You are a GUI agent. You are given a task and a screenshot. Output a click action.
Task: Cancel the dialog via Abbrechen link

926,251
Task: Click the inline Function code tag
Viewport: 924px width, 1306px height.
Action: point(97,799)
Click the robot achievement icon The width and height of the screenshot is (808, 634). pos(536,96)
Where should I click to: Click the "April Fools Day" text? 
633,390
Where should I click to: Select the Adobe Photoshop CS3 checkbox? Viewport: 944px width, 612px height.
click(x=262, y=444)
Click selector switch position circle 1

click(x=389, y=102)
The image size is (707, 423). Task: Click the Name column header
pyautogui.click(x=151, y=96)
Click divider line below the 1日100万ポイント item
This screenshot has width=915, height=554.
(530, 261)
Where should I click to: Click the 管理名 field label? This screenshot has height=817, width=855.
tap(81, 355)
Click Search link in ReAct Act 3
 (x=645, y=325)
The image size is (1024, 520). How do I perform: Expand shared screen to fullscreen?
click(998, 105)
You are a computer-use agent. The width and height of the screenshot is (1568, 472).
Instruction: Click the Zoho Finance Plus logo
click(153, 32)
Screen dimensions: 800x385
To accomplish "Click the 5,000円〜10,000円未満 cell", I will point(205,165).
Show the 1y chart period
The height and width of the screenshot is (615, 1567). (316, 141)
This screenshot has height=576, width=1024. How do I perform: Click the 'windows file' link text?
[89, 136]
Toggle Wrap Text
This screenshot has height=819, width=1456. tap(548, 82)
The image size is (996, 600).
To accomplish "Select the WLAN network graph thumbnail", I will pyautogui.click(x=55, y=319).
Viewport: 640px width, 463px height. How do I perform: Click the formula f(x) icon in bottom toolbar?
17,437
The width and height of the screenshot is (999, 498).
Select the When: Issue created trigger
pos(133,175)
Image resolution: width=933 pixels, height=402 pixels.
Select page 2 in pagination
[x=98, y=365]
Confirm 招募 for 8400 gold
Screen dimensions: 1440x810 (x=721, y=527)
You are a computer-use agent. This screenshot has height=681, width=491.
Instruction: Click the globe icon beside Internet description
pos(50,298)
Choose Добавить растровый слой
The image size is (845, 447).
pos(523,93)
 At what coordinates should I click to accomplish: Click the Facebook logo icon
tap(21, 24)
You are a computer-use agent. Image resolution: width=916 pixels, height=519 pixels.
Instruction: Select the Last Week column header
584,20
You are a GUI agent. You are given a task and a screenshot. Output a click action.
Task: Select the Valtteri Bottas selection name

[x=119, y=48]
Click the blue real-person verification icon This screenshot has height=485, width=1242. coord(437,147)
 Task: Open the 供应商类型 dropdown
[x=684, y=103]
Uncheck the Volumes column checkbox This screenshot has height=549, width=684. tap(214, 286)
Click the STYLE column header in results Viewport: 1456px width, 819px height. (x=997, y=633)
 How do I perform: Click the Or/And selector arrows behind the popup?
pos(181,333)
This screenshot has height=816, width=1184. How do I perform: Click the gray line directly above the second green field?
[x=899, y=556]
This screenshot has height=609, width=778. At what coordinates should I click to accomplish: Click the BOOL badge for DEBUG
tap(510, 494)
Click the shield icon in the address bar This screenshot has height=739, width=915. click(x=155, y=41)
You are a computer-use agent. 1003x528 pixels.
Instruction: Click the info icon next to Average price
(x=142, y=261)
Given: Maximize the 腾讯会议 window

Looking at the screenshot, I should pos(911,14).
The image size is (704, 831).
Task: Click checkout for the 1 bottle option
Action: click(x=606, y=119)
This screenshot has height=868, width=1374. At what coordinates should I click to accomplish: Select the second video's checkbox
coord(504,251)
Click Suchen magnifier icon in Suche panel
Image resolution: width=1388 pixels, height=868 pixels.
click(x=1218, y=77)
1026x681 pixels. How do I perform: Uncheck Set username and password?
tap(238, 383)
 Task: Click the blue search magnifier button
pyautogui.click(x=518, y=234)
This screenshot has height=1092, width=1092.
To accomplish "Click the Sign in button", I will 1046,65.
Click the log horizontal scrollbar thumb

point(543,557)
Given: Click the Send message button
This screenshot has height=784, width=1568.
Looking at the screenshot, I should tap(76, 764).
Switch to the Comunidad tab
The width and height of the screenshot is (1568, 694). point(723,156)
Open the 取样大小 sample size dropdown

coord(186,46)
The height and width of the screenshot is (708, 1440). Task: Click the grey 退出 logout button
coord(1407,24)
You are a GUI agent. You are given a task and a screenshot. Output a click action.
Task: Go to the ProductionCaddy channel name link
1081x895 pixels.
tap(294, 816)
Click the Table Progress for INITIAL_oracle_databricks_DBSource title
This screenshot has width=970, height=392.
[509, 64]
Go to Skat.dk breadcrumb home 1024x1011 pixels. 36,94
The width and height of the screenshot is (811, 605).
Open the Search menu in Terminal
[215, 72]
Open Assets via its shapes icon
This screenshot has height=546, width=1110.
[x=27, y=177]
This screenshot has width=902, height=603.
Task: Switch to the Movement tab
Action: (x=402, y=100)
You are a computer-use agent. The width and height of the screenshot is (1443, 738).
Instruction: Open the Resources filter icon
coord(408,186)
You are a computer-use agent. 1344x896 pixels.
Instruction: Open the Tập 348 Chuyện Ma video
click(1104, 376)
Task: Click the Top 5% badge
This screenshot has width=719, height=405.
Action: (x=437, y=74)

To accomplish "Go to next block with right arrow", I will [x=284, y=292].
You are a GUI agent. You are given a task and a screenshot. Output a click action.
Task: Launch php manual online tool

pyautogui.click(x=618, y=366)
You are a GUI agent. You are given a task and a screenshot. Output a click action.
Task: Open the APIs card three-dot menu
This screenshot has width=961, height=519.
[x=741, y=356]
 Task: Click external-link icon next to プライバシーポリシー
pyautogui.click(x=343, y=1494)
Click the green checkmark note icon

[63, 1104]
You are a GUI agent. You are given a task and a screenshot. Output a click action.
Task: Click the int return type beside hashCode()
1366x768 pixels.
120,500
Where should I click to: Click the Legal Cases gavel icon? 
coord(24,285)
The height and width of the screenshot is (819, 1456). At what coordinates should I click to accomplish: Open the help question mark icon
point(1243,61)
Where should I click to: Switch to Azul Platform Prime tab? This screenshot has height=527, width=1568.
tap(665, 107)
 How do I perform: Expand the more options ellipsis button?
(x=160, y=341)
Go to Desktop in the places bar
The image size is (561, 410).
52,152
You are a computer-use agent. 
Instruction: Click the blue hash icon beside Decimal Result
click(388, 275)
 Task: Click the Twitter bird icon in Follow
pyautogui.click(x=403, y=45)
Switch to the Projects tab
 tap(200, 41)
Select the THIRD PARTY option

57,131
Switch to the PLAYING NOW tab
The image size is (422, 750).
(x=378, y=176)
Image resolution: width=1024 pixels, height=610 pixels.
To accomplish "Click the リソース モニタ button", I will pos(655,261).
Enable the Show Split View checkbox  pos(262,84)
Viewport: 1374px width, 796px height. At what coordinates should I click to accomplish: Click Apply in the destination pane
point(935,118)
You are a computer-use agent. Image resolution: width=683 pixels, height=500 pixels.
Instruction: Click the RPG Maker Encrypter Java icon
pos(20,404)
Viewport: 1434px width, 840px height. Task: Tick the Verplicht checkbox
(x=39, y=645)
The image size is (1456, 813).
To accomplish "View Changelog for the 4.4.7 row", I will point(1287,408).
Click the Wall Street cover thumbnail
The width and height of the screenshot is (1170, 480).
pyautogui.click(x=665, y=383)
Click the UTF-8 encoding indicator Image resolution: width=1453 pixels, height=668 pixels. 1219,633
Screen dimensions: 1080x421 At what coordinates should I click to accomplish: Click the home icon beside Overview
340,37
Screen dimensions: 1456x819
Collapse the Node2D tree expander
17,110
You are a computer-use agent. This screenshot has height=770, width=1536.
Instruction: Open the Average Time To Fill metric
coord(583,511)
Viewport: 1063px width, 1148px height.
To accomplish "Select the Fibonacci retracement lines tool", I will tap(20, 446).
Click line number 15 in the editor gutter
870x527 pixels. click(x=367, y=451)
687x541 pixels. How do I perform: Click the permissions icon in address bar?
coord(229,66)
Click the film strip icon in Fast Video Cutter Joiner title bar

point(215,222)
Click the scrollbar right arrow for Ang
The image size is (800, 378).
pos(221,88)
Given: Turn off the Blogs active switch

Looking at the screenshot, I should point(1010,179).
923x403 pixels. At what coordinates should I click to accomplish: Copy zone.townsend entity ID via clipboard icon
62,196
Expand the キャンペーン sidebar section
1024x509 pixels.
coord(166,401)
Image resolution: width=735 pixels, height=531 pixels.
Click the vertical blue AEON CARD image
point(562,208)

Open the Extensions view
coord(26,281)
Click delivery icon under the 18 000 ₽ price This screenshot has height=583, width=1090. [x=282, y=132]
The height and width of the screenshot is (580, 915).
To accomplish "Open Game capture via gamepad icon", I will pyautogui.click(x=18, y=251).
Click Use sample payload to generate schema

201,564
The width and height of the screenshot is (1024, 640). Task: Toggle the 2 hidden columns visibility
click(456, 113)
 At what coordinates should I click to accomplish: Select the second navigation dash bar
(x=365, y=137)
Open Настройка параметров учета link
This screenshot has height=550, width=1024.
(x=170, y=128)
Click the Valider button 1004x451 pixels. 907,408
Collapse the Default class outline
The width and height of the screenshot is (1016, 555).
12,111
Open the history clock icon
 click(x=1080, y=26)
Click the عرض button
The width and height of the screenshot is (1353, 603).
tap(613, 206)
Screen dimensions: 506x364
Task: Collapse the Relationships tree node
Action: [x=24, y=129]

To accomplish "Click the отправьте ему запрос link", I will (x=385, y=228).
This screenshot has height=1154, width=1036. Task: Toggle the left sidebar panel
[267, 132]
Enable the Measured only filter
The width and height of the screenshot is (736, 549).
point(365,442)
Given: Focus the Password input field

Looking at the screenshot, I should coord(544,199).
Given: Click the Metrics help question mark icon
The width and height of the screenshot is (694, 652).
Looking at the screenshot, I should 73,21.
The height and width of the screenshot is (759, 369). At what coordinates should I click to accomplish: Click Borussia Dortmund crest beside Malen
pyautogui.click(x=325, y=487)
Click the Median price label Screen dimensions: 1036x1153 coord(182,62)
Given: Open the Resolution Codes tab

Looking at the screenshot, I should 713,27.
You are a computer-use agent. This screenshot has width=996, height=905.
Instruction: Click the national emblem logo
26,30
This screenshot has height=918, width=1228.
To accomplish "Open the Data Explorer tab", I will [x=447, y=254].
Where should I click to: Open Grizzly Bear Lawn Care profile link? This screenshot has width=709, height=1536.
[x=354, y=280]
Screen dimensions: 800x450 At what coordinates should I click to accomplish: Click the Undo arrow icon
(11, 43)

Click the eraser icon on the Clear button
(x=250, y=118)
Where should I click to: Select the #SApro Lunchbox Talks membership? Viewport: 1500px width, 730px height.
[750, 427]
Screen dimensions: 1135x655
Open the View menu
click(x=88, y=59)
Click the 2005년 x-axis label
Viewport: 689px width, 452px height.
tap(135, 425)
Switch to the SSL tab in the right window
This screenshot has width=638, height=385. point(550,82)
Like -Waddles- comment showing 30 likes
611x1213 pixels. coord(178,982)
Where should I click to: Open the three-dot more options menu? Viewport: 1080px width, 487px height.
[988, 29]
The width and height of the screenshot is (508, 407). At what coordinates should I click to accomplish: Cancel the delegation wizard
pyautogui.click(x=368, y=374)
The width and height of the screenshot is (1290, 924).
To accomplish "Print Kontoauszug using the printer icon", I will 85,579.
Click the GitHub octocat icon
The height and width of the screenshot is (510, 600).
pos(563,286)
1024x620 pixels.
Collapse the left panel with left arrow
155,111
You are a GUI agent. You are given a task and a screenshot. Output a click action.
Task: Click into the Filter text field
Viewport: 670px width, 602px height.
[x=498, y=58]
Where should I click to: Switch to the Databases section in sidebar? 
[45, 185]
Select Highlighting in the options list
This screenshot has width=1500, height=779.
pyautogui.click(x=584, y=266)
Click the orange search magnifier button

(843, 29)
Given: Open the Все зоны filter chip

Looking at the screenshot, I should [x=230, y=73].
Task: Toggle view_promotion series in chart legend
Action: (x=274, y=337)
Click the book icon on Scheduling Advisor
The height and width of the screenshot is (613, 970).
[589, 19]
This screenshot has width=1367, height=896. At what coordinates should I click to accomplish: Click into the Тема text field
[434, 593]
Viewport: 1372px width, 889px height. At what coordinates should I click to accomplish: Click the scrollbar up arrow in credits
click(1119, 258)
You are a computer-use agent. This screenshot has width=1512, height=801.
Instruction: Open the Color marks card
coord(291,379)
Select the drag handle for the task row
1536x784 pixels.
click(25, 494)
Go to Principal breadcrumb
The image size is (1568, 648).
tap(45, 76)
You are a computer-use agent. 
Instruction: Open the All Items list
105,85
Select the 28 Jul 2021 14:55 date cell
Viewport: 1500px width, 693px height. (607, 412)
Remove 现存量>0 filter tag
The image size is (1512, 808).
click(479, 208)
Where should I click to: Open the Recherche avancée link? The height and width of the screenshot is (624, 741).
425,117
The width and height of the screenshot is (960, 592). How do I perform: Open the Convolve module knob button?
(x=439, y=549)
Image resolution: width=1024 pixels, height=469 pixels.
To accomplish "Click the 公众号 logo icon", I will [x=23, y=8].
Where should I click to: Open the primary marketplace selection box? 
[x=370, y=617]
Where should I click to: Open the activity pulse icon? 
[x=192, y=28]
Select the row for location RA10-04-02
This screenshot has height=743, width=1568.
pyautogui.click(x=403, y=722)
◆ ◆ ◆ ◆ ◆
*Task prompt:*
The response must contain each line above that holds the string "Enable".

*Reply:*
Enable the Show Split View checkbox  pos(262,84)
Enable the Measured only filter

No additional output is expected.